Copy out the lines of the material word for word, starting at the line that contains "I want to click on x-tick-label: 20, so" and ending after the line that contains "This screenshot has width=2576, height=1060.".
*** Opening Data extract ***
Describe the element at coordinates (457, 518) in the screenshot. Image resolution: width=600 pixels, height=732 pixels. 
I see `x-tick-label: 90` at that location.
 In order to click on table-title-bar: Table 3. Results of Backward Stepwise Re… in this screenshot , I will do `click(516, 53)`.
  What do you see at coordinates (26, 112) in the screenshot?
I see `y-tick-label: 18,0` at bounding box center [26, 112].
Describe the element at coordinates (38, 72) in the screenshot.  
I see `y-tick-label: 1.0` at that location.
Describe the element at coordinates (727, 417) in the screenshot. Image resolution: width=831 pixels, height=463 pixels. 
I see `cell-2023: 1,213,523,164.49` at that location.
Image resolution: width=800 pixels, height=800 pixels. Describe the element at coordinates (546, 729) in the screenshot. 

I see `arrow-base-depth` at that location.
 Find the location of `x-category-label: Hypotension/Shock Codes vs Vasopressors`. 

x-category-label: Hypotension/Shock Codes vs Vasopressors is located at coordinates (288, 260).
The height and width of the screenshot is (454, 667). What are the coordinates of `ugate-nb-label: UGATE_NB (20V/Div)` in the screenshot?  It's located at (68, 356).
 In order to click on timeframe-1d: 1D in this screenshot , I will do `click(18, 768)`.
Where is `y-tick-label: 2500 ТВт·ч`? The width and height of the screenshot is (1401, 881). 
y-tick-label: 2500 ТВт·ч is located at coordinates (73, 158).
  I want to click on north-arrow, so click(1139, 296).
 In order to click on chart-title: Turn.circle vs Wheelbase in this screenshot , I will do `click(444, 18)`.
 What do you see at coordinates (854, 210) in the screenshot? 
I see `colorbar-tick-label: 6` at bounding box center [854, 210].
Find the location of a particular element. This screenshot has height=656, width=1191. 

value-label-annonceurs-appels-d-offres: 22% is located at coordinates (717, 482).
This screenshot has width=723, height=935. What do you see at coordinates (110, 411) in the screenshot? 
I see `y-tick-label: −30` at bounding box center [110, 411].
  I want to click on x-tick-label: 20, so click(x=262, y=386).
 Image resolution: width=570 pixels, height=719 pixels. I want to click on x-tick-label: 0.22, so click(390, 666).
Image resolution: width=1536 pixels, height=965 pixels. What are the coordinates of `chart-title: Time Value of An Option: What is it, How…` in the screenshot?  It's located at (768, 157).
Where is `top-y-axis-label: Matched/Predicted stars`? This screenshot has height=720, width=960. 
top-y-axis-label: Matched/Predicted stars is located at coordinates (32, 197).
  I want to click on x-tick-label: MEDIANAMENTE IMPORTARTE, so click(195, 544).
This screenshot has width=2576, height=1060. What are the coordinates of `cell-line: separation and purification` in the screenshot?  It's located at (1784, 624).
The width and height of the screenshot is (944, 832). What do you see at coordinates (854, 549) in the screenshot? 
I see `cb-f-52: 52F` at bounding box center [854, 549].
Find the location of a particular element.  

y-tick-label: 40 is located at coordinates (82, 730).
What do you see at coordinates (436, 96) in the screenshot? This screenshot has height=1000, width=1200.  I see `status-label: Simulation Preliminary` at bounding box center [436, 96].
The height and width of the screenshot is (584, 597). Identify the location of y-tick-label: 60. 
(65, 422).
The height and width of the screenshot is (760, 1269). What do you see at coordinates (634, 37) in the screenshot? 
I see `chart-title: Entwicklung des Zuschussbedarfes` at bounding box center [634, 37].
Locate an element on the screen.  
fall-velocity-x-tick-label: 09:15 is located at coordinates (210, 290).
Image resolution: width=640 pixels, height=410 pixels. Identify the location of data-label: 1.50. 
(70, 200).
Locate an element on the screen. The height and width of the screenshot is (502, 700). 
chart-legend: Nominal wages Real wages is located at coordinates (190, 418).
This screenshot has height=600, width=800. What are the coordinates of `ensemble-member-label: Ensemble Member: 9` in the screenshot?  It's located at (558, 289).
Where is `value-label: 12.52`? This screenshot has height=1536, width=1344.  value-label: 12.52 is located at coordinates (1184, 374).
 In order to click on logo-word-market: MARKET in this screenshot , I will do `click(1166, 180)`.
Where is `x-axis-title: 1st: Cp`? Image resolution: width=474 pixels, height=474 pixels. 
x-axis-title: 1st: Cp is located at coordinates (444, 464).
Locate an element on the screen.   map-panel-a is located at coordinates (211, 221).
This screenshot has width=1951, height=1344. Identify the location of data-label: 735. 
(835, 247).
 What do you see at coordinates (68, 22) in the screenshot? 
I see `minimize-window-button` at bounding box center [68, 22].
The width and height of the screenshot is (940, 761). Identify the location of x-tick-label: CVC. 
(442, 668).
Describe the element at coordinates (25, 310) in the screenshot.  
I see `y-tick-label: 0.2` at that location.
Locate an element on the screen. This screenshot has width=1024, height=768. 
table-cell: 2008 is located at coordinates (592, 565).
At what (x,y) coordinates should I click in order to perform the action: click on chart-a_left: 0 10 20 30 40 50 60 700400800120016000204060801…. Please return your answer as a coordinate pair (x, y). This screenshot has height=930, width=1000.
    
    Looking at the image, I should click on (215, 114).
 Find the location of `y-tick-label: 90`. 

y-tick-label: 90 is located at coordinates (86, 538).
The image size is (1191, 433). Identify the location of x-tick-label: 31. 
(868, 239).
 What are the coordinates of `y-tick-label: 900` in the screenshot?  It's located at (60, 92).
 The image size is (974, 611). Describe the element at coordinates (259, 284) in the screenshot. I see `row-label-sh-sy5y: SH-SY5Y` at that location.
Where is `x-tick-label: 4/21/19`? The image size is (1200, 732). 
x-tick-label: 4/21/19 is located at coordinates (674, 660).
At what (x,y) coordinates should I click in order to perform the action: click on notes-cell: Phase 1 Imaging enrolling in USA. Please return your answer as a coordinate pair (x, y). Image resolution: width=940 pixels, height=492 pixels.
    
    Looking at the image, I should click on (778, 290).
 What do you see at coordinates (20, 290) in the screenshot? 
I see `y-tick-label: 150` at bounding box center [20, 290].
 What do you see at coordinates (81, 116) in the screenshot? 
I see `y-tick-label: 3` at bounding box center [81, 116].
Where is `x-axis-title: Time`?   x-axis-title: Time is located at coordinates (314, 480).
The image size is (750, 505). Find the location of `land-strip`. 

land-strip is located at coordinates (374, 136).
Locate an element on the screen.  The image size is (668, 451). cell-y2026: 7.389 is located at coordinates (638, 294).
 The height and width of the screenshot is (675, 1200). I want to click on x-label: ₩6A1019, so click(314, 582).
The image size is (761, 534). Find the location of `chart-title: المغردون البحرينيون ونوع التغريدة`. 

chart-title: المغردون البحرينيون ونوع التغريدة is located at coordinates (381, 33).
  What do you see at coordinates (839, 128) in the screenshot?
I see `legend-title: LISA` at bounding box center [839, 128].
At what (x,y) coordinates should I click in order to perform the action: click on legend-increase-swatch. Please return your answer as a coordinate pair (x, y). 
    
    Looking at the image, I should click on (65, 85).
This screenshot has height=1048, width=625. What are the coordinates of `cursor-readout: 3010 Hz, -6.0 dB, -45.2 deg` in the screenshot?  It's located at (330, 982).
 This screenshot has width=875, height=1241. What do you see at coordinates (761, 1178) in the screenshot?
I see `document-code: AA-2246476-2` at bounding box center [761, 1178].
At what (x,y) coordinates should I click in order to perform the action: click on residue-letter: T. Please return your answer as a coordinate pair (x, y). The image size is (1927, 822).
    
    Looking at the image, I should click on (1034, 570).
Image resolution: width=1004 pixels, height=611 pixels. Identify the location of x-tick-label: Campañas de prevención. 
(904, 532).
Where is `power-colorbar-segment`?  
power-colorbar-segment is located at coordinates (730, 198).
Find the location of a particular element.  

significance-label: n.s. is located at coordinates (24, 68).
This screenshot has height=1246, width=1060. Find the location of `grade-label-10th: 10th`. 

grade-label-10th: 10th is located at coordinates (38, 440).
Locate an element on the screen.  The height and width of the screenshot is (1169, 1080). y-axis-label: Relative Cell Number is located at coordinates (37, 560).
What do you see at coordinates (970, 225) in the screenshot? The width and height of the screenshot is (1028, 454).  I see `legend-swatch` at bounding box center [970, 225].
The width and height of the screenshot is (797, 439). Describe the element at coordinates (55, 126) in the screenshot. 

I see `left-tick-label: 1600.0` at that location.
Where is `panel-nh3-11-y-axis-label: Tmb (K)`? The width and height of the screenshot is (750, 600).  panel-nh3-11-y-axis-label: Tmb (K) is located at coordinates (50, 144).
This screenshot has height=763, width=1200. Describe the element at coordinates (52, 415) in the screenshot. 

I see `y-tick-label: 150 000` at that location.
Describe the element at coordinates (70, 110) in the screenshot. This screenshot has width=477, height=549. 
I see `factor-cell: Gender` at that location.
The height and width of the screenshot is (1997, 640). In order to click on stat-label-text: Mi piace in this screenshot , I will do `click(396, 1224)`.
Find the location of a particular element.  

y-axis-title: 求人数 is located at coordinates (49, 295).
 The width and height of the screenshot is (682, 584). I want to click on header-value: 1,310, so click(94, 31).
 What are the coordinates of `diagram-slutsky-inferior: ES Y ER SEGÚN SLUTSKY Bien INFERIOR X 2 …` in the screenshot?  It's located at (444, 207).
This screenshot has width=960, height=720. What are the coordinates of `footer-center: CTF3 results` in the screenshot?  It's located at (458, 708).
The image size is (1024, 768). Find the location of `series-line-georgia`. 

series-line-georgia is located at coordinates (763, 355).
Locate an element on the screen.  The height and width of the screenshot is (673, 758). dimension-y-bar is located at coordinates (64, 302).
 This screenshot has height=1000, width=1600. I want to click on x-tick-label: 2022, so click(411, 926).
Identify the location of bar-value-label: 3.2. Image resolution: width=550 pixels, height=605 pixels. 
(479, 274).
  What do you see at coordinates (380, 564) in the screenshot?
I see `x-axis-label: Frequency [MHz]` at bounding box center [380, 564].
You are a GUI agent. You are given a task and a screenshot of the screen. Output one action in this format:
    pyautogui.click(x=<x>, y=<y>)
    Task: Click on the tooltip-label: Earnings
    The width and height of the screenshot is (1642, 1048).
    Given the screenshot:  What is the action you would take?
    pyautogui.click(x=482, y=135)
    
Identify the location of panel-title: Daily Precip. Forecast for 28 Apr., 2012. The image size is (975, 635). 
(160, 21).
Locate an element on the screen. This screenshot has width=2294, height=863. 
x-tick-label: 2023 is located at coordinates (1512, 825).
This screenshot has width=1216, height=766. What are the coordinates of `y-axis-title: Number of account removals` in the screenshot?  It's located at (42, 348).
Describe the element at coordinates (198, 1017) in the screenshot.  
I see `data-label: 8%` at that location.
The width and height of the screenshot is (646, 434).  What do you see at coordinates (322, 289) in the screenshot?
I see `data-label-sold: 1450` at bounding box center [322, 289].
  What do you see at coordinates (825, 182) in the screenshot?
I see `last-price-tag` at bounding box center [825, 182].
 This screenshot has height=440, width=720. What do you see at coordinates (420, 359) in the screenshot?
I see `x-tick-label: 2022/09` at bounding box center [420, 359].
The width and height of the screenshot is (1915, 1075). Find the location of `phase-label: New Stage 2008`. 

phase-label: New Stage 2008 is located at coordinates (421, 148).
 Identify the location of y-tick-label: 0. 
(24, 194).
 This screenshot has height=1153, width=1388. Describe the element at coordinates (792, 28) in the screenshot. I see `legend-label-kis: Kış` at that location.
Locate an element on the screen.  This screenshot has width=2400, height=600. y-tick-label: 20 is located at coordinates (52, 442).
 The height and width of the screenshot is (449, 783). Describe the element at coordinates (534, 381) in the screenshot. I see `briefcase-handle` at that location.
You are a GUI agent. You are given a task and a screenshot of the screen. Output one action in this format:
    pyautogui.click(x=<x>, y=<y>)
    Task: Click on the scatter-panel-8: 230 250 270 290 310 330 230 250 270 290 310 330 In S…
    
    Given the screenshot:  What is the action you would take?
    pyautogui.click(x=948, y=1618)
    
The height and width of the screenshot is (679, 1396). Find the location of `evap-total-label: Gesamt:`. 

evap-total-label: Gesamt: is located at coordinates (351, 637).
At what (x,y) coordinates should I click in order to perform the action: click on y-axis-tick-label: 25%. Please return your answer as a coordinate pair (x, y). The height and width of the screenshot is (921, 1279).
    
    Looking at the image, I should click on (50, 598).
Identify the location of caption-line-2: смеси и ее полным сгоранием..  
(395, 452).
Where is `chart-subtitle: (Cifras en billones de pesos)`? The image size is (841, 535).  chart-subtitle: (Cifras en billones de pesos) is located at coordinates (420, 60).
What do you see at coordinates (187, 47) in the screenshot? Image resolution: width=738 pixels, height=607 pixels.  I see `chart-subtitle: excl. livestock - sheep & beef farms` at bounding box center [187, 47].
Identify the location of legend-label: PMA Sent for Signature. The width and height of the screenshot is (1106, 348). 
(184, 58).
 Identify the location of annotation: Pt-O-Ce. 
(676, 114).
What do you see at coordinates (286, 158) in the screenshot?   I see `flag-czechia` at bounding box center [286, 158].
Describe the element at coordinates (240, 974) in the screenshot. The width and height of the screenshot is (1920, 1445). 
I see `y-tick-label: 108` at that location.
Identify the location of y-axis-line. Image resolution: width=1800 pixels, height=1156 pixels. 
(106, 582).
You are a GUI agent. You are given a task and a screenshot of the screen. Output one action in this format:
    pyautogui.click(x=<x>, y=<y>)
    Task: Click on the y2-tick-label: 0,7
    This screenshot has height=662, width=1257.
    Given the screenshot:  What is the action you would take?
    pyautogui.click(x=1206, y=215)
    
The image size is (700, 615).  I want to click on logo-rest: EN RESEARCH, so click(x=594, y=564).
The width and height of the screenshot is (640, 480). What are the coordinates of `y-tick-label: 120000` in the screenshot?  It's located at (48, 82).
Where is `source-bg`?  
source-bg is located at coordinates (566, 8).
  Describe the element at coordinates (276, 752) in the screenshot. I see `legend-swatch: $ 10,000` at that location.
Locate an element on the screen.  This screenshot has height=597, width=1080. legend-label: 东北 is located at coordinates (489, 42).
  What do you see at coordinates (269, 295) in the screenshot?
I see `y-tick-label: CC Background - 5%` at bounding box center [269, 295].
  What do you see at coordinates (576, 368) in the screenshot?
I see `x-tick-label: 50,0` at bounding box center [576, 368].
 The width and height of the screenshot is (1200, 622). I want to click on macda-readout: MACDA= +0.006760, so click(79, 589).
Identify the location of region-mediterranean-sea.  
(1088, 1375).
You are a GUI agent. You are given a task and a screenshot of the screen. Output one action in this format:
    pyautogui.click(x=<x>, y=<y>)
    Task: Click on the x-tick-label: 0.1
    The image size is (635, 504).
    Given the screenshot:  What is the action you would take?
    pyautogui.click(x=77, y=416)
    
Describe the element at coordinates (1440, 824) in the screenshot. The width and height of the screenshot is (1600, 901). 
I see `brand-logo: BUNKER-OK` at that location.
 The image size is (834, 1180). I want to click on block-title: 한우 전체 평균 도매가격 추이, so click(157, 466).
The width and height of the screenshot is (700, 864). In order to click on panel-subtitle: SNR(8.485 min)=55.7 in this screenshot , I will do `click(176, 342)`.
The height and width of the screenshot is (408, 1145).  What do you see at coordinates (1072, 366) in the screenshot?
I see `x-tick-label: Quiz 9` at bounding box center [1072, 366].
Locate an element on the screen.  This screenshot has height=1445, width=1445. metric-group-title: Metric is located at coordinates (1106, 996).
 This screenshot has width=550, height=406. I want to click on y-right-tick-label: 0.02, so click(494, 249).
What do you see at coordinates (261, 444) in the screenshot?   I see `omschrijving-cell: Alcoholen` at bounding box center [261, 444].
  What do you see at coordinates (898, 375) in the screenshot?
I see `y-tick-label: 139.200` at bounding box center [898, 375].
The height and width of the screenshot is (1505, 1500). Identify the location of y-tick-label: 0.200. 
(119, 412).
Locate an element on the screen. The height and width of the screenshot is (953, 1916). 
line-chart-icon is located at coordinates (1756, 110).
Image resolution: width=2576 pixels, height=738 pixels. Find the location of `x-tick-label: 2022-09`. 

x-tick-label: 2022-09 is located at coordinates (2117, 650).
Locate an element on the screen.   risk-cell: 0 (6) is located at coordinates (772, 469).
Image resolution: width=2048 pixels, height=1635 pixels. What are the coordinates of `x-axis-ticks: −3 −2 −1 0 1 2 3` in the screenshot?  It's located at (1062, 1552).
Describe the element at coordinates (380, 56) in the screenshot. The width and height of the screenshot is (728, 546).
*** Closing Data extract ***
* [Task output]
  I want to click on x-tick-label: 20, so click(x=262, y=386).
 Image resolution: width=570 pixels, height=719 pixels. I want to click on x-tick-label: 0.22, so click(390, 666).
Image resolution: width=1536 pixels, height=965 pixels. What are the coordinates of `chart-title: Time Value of An Option: What is it, How…` in the screenshot?  It's located at (768, 157).
Where is `top-y-axis-label: Matched/Predicted stars`? This screenshot has height=720, width=960. 
top-y-axis-label: Matched/Predicted stars is located at coordinates (32, 197).
  I want to click on x-tick-label: MEDIANAMENTE IMPORTARTE, so click(195, 544).
This screenshot has width=2576, height=1060. What are the coordinates of `cell-line: separation and purification` in the screenshot?  It's located at (1784, 624).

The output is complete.